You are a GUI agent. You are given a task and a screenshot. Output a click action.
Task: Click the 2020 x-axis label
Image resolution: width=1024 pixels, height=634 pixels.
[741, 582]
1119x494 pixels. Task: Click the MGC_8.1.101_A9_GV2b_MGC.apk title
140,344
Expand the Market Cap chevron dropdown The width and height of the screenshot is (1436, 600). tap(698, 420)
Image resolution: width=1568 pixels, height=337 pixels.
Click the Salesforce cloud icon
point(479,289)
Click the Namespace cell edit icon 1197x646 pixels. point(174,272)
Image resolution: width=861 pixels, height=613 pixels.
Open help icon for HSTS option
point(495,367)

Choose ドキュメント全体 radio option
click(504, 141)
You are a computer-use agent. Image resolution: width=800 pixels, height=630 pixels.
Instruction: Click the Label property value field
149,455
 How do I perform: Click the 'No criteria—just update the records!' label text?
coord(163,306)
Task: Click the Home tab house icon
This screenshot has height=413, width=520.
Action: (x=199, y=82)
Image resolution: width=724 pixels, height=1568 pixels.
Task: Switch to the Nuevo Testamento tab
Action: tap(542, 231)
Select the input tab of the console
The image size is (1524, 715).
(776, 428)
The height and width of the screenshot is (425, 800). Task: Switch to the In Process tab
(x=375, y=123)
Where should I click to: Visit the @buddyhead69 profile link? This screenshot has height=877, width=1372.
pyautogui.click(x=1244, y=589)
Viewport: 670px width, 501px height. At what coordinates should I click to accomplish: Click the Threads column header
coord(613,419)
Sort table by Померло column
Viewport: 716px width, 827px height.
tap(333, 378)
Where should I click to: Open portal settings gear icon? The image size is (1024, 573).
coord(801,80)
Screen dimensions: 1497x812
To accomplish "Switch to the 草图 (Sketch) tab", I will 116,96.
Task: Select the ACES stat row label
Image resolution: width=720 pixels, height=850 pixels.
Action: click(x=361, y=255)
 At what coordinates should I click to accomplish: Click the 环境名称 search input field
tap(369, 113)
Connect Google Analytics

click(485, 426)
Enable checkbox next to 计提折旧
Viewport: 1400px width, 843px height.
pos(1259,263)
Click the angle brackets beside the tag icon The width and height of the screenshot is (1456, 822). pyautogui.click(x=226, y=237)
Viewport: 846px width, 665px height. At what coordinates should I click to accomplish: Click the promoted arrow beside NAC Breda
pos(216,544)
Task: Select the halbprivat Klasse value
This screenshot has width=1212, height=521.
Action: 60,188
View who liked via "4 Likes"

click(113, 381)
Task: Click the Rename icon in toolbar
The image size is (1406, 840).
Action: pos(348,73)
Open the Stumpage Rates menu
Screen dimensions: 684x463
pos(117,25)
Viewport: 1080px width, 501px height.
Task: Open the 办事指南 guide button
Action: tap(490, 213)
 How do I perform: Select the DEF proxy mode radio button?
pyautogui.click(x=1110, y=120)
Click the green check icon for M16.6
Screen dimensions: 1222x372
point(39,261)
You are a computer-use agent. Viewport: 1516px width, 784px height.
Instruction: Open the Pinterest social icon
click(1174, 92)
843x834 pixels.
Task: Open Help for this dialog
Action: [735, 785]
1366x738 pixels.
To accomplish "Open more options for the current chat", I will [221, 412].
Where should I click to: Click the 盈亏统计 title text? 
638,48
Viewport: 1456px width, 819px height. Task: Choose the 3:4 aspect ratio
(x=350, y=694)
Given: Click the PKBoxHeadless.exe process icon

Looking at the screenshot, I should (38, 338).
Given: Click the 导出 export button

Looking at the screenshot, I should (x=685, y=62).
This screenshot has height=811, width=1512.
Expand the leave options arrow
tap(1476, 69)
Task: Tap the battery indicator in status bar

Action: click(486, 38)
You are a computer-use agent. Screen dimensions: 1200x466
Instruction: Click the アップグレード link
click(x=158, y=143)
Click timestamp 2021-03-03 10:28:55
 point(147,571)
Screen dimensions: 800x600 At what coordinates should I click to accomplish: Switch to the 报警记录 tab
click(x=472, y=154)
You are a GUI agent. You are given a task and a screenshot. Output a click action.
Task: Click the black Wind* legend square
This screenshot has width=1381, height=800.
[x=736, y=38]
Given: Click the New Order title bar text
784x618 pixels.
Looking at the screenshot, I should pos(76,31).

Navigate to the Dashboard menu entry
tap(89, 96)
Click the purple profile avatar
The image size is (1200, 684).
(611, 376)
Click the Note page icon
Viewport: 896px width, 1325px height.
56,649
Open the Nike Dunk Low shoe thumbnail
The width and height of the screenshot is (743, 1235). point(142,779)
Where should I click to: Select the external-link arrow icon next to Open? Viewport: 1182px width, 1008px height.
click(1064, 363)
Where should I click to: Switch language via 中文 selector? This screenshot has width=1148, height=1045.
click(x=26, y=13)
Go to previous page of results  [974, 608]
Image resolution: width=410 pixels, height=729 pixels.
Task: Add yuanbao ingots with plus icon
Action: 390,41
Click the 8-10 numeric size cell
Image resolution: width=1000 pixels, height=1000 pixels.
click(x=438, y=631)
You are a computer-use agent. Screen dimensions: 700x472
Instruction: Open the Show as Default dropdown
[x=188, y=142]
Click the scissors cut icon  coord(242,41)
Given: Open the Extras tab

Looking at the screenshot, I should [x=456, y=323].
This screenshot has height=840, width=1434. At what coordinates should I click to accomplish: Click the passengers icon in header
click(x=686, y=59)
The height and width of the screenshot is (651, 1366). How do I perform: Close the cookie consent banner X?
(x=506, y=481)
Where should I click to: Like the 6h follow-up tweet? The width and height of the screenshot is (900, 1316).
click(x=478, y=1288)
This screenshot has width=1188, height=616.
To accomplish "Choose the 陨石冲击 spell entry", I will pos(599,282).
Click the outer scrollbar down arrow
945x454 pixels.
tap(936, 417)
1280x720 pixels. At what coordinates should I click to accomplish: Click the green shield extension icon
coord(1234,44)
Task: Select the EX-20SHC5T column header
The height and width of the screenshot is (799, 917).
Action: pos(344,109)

================

WHAT THIS TASK INVOLVES - Where the word "will" appears in a line of the entries, copy that line.

RESULT -
To accomplish "Switch to the 草图 (Sketch) tab", I will 116,96.
To accomplish "Open more options for the current chat", I will [221, 412].
To accomplish "Choose the 陨石冲击 spell entry", I will pos(599,282).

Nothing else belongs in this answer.